Ousted Caldwell First Nation chief seeks reinstatement and legal fees, she says after hearing

·3 min read
Mary Duckworth was elected chief of the Caldwell First Nation on Jan. 20, 2018, and is now challenging her removal. (Dan Taekema/CBC - image credit)
Mary Duckworth was elected chief of the Caldwell First Nation on Jan. 20, 2018, and is now challenging her removal. (Dan Taekema/CBC - image credit)

Mary Duckworth, the former chief of Caldwell First Nation, appeared before a Federal Court judge Wednesday to challenge band council's decision to remove her from the position, and a decision will be released later.

Following the virtual judicial review, the judge said the decision will be in writing and handed down "in due course."

After her appearance, Duckworth told CBC News she is seeking $20,000 in legal fees from the council and to be reinstated as chief of the First Nation, which has about 360 members, mostly in Leamington, Ont.

The review was set to answer questions that some members of the First Nation have asked surrounding Duckworth's removal. She said the judge would decide if "council acted appropriately and in good faith" in deciding to no longer have her as chief.

A private memo obtained by CBC was sent to Caldwell members in September 2020. Council of Caldwell First Nation said it removed Duckworth over allegations of violations and breaches of policy.

Coun. Robyn Perkins was appointed acting chief.

Coun. Robyn Perkins, front left, Duckworth, front right, Coun. James Peters, back left, Coun. Stan Scott, back centre and Coun. Steve Simpson, back right.
Coun. Robyn Perkins, front left, Duckworth, front right, Coun.
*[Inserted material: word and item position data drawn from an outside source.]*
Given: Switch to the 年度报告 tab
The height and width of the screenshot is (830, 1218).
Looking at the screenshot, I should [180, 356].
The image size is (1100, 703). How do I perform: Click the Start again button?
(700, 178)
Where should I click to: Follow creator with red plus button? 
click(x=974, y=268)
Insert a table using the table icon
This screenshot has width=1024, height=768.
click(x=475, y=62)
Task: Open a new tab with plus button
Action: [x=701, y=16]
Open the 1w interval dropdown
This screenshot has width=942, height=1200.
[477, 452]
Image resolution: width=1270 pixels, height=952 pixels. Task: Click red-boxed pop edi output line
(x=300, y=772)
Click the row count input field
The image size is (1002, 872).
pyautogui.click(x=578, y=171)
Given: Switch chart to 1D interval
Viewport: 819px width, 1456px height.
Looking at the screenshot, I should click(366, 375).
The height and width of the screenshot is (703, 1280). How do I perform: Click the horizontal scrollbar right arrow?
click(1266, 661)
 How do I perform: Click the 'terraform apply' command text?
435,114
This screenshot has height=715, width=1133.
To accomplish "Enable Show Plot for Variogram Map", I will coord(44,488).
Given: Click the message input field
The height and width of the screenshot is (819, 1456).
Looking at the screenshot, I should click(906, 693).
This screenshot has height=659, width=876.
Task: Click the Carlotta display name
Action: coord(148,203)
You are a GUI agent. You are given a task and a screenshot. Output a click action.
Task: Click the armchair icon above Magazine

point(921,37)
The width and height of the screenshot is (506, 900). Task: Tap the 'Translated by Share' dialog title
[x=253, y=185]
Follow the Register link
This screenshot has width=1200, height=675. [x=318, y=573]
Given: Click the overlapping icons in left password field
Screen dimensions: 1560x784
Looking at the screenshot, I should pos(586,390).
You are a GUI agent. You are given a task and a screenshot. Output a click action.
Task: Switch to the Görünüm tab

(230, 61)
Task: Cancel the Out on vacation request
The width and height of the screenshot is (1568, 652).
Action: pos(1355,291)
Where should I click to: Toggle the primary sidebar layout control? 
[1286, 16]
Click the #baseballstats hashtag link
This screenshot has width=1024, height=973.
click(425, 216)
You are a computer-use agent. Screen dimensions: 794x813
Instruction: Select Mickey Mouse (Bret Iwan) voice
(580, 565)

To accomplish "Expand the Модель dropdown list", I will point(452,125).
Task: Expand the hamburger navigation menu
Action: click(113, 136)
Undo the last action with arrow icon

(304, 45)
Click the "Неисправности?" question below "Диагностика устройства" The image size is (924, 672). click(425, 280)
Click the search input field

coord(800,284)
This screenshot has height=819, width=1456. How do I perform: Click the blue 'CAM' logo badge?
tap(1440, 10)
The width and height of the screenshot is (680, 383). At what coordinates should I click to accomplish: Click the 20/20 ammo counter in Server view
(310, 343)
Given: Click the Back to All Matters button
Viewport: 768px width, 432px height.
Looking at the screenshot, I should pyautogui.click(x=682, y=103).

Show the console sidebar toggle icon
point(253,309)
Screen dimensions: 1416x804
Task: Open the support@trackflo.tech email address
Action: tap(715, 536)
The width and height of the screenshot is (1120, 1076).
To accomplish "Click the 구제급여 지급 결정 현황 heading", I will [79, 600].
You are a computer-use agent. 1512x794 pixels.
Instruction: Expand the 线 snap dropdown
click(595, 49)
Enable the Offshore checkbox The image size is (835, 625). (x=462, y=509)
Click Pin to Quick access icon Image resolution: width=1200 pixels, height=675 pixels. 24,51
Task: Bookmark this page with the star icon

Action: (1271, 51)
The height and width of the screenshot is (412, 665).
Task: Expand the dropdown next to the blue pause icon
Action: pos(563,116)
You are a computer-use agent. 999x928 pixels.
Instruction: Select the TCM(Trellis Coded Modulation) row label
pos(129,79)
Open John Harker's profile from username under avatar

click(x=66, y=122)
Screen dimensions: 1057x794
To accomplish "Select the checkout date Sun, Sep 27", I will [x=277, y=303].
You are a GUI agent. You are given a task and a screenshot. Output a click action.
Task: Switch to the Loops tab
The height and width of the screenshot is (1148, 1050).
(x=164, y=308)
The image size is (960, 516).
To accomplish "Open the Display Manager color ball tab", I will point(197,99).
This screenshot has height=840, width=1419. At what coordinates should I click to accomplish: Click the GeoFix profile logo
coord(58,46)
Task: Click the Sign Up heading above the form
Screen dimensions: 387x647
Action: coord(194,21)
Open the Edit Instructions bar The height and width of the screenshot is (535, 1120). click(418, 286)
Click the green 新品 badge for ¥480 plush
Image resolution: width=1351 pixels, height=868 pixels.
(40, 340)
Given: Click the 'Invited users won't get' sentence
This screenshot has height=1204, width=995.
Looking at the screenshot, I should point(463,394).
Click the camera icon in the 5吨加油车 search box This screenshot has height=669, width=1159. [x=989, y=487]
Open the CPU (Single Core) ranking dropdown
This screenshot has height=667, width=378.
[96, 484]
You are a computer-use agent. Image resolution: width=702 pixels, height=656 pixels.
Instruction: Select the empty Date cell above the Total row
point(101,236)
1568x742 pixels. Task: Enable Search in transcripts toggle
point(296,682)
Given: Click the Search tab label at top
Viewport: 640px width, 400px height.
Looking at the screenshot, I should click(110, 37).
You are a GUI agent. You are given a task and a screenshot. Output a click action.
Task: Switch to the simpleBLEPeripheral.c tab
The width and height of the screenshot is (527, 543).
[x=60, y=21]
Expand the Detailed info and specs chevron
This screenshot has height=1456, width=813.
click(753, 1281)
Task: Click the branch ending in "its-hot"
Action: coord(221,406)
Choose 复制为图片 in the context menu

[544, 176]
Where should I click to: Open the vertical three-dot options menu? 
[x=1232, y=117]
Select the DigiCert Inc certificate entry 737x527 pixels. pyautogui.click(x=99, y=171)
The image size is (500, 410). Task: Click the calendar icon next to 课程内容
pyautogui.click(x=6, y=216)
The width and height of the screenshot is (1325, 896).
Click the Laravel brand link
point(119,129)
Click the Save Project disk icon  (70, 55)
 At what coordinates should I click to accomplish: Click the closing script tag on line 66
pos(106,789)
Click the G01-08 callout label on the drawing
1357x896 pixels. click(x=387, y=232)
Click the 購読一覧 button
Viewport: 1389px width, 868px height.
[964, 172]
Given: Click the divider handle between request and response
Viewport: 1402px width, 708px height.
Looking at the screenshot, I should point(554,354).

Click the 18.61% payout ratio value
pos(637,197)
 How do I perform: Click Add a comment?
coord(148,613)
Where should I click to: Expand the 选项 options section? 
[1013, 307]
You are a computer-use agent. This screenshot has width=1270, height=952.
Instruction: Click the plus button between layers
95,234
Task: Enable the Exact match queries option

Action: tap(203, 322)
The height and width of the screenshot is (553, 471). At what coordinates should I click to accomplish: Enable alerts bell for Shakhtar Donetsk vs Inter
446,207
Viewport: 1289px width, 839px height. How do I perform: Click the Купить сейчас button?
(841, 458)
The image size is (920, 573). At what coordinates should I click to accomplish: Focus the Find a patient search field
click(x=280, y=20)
James Peters, back left, Coun. Stan Scott, back centre and Coun. Steve Simpson, back right.(Caldwell First Nation)

"I had the privilege of being elected chief, twice by the citizens of Caldwell First Nation who put their faith and trust in me. I had an intimate understanding of the responsibility of waking up every morning knowing I am leading a Nation, I am not leading a team, nor leading your family, but leading a Nation," Duckworth said in a statement.

"The reality of the sitting council was ugly and unequal in their practices, the inability to engage our members and their families create frustration and distrust."

CBC News also reached out to all four band councillors — James Peters, Steve Simpson, Perkins and Stan Scott.

Scott said that once court has concluded, a statement will be released "at some point."

"When that will be or by whom, I cannot say for sure at this time."

Duckworth and some Caldwell First Nation members and its council have a tumultuous past.

Scott tells CBC News that a statement will be released on behalf of band council following Wednesday's court proceedings, but it's unclear when.
Scott tells CBC News that a statement will be released on behalf of band council following Wednesday's court proceedings, but it's unclear when.(Caldwell First Nation)

In August 2018, Duckworth was locked out of her office after a leave of absence for two months. She cited "nepotism" as the reason for her leave, but wouldn't provide examples as it was a "legal matter."

A few months prior, all four band council members alleged she had breached "fiduciary duty" in a six-page memo sent to band members, which listed the reasons for the allegation:

  • "Acting without authority," in allegedly trying to have a terminated employee keep working on band matters.

  • "Conflict of interest," in allegedly suggesting increased pay for a band-hired family member.

  • Missing meetings, including the most recent band members meeting.

  • Providing a lack of information on Caldwell events and a pension initiative.